Sand management and theoretical analysis heavily rely on sand prediction models. Sand prediction models have two main methods: macro-level and micro-level methods. A macro-level method focuses on the mechanical behavior of an NGH sediment by considering the strength of the formation [7,17]. A macro-level method needs to take the yield criterion into consideration, such as the Mohr–Coulomb yield criterion [18], Tresca yield criterion, Mises yield criterion [19], Drucker–Prager yield criterion [20], Hoek–Brown yield criterion [21], or Lade–Duncan yield criterion [22]. The Mohr–Coulomb criterion is the one that is mostly commonly used, but its comparison to other criteria still needs further study. Micro-level sand prediction concerns the free-moving sand in NGH sediments. The classic sand movement model, which was presented by Uchida et al., divided the sand migration process into three main states—grain detachment, grain settling, and lifting [23]. The simulation of sand migration requires complicated mathematical derivations and some necessary assumptions. For example, the rock particles were assumed to be incompressible in the simulation models of Ataie-Ashtiani et al., Chang et al., and Yan et al. [12,24,25]. These assumptions can simplify the derivation process; however, they may reduce the accuracy of the simulation. To overcome the main drawbacks of current sand production simulation methods, machine learning is a novel method for sand prediction for unconsolidated NGH sediments. Based on a survey of the literature survey, it is difficult to find current research that is trying to apply machine learning in the prediction of sand production in the development of NGH reservoirs.
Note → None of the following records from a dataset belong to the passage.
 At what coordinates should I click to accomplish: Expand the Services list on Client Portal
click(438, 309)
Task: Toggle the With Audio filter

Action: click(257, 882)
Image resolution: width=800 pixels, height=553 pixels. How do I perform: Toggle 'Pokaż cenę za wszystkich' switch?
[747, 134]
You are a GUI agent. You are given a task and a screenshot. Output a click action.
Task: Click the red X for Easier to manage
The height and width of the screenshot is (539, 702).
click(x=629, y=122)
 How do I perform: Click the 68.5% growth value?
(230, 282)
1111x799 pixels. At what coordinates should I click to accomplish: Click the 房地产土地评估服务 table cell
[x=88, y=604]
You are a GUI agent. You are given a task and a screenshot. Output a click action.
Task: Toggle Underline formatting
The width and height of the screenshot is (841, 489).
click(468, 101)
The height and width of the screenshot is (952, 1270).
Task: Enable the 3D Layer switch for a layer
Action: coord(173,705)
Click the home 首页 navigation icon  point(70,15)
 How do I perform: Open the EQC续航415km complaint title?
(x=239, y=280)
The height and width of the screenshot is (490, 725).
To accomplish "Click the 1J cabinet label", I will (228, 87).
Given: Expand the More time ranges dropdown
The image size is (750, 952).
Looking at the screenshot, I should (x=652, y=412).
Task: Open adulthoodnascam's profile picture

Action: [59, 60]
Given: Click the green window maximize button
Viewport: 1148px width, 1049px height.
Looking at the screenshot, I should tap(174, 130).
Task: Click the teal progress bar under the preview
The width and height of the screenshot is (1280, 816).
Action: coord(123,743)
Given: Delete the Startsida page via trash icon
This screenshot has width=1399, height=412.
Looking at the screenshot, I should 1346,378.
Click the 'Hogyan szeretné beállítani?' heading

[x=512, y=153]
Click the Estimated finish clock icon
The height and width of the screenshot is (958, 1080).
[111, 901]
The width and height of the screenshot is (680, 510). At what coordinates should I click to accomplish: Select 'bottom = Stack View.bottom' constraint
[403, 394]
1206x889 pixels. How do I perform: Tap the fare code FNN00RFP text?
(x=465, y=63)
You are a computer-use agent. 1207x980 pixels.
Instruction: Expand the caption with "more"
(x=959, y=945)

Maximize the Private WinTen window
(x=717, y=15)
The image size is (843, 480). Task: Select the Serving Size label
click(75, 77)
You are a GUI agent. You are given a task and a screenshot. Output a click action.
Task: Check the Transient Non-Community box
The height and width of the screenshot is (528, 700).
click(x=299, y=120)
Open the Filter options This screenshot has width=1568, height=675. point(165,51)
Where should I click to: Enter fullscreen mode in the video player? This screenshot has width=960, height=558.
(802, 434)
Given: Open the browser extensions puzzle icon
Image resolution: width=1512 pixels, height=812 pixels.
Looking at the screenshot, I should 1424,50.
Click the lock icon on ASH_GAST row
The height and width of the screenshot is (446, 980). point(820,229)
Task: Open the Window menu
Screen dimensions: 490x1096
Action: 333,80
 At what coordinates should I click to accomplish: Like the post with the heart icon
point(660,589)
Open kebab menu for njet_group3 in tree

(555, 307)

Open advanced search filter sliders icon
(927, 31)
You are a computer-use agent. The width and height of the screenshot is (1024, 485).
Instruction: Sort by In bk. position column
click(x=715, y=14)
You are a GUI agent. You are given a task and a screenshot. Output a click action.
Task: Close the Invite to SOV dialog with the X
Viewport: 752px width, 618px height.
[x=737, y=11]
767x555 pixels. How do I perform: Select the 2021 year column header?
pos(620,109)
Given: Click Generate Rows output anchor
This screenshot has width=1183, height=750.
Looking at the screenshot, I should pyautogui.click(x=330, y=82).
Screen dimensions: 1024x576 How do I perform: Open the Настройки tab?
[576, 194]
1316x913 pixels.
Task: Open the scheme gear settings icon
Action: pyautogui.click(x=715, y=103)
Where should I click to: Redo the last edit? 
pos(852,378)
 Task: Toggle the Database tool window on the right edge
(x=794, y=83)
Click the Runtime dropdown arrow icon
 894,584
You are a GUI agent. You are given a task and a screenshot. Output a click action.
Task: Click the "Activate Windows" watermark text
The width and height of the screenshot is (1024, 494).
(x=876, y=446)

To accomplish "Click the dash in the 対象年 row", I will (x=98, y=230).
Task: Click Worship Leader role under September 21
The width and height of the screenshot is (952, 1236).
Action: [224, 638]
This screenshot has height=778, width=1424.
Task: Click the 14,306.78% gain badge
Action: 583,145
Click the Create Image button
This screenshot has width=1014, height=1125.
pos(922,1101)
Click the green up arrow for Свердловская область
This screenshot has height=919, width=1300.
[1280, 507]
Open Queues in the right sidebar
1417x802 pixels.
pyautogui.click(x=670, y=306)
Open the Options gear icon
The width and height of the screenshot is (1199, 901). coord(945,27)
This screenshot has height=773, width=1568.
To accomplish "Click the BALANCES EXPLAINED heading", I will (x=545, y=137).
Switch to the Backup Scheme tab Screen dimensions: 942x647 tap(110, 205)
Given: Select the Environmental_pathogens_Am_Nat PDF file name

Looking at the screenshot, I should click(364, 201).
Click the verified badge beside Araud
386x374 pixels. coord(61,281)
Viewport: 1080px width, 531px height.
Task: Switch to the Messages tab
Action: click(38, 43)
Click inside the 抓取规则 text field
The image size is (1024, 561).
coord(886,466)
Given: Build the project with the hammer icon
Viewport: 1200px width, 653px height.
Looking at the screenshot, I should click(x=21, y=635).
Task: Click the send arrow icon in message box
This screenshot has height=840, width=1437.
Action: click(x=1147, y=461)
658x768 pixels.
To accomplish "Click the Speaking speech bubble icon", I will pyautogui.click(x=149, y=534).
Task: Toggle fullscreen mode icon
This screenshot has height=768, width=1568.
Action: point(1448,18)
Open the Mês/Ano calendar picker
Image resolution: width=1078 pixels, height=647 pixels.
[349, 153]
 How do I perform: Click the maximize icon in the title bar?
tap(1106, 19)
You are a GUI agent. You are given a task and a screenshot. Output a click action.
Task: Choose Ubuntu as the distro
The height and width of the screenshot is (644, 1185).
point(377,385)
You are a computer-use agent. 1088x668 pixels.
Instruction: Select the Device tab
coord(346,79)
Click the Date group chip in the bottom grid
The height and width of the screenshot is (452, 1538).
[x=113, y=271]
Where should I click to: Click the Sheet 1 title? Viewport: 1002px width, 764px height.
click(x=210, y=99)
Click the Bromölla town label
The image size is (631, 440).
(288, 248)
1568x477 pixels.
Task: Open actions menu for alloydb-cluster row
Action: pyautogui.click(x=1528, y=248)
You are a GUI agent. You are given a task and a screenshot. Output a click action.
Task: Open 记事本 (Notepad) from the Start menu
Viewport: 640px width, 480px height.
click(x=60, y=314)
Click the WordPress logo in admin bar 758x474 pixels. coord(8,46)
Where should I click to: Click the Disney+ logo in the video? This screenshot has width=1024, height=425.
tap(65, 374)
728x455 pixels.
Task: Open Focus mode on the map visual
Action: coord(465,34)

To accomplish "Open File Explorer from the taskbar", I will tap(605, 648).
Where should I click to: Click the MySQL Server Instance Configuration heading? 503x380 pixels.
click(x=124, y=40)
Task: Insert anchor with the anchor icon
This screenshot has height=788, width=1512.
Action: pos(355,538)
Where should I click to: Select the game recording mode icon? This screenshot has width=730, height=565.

Machine learning has great advantages in terms of clustering, classification, and regression. In comparison with traditional mathematical modeling, machine learning has the capability of dealing with the growing complexity of data with few assumptions [26]. Among the various machine learning algorithms, several powerful and commonly used algorithms were selected to predict sand production risks, namely, K-Nearest Neighbor (KNN), Support Vector Regression (SVR), Boosting Tree (BT), and Multi-Layer Perceptron (MLP). KNN and SVR were selected because of their robustness, which provides the capacity to handle complex problems [27]. The Boosting Tree, which is also known as a tree-based algorithm, has obvious advantages in dealing with distinct features and combinations of features [28]. A tree-based algorithm can generate acceptable results that are not based on the assumption of normality [29]. MLP, as a classic artificial neural network (ANN) algorithm, has been proven to solve problems efficiently and accurately, and it has no simple algorithmic solutions [30].

2. Machine Learning Algorithms

2.1. K-Nearest Neighbor Learning Algorithm

The K-Nearest Neighbor (KNN) algorithm is a simple and commonly used supervised learning method, and it was recognized as one of the top 10 algorithms [31]. KNN is mainly used for classification. Figure 1 shows a schematic diagram of KNN. The working principle of KNN is to find out the K training samples closest to a new test data point in the training set by using some distance measurement, and then to use the label of the K similar points to predict the test samples. In the progress of a regression, the average of the label values of the K sample is used as the prediction result. The weighted average can also be based on the distance, so the closer the sample weight is, the more accurate the prediction can be when the sample distribution is uneven. The advantage of the KNN algorithm the avoidance of the training process before classification. Instead of a training process, it simply saves the samples and calculates the distance after receiving the samples to be predicted [32]. On the other side of the coin, the time complexity of the prediction is large. In addition, the other main challenges in KNN include the computation of K, nearest neighbor selection, nearest neighbor search, and classification rule [33]. Despite these shortcomings, KNN is still an efficient artificial intelligence (AI) algorithm according to the comparison of 16 different algorithms by Li et al. [34].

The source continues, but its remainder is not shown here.